Is it time to rethink your breathable waders?
Breathable waders are common for fishing, hunting, clamming, trapping, and a host of other activities around and in the water. You might even own a pair. They can be fantastic. They can keep you cool on those sunnier days. But don’t you ever notice they are not perfectly dry?
The Old Days
Back in the day, old timers used bag waders made from thick rubber and cumbersome attached rubber boots. They were waterproof and simple to repair but were a safety hazard because of their weight and bulk. Then along came Neoprene. It is quite robust and can endure a lot of abuse, but you must take care to dry them out completely after each use otherwise mold and mildew and other factors arise. Using neoprene you start to build up sweat, and that sweat is cooled which makes you feel a little cool and clammy underneath in colder temperatures. Not fun.
Over the years, breathables have increased in popularity. Breathables are constructed from a permeable material which allows dampness to escape through the wader even while in the water. Fishermen love them because they are very light and can be worn in the hot summer without causing a perspiration issue. In addition, they can be worn in the winter with a set of sweat pants or fleece wader pants that will help keep moisture away from you and protect you from the cold water.
The Trouble with Breathables
Waders made from breathable material, while comfortable and cool, are too disposable. Breathable chest waders are very easily damaged when rubbing against thorns or rocks and extra care is required to keep them free of leaks.

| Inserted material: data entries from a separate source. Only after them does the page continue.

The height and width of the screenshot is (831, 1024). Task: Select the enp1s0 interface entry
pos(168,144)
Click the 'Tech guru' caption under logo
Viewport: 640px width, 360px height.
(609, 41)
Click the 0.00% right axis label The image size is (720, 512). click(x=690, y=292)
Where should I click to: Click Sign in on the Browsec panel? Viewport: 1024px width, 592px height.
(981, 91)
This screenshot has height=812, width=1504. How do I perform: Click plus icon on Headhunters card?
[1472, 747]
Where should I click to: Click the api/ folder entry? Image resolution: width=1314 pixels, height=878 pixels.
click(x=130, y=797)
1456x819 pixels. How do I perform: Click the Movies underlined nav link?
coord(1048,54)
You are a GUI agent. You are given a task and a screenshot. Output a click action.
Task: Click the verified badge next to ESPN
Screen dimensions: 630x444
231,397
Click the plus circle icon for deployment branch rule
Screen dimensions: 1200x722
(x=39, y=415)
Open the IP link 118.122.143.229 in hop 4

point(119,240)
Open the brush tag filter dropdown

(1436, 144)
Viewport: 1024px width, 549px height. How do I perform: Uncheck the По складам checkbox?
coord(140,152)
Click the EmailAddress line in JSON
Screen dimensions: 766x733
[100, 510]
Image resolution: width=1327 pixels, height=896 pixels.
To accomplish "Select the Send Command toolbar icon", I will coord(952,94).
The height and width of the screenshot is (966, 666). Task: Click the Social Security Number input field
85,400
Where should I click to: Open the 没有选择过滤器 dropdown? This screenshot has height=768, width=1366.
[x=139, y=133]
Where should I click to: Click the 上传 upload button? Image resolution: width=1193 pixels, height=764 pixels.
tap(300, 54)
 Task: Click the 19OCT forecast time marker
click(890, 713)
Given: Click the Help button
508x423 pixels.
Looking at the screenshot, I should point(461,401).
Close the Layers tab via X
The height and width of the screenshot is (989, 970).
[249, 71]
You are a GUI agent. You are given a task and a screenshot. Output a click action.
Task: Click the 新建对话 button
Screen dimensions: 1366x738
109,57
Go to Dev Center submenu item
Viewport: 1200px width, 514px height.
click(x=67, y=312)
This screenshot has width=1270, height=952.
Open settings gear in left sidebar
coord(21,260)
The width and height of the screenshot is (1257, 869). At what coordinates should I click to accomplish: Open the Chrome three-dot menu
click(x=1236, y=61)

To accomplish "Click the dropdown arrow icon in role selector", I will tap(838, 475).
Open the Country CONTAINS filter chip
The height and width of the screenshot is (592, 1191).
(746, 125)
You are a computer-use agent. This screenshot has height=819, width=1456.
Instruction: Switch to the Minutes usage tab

Care has to be taken when putting on breathable waders so you don’t pull the stitching. This will also cause leaks. Breathable chest waders also leak when the pores become blocked by silt from the water, creating an overall cold, wet, and uncomfortable sporting experience.
Times Are Changin’
The materials used now being constructed in dry suits are much lighter and stronger than ever. Now that they are so light, flexible, and tough, many fishermen are thinking it might be time to go back to a bag wader. These waders are 100% dry. If you find a damp area, you have a hole and you can find it and fix it. Want to keep sweat from bothering you in a bag wader? Many different comfortable undergarment options are available, even for summertime use. Modern fabrics are a wonderful thing, and today thin and durable sportswear that will held keep the humidity levels down inside your waders is available. Patagonia Capilene or Silkweight undergarments are just two examples.
The bottom line: Breathables, though comfy and cool, are easily damaged, highly disposable, and not 100 percent waterproof. The only waders that will keep you completely dry while not compromising with flexibility and weight are bag wader constructed from 100% waterproof fabrics.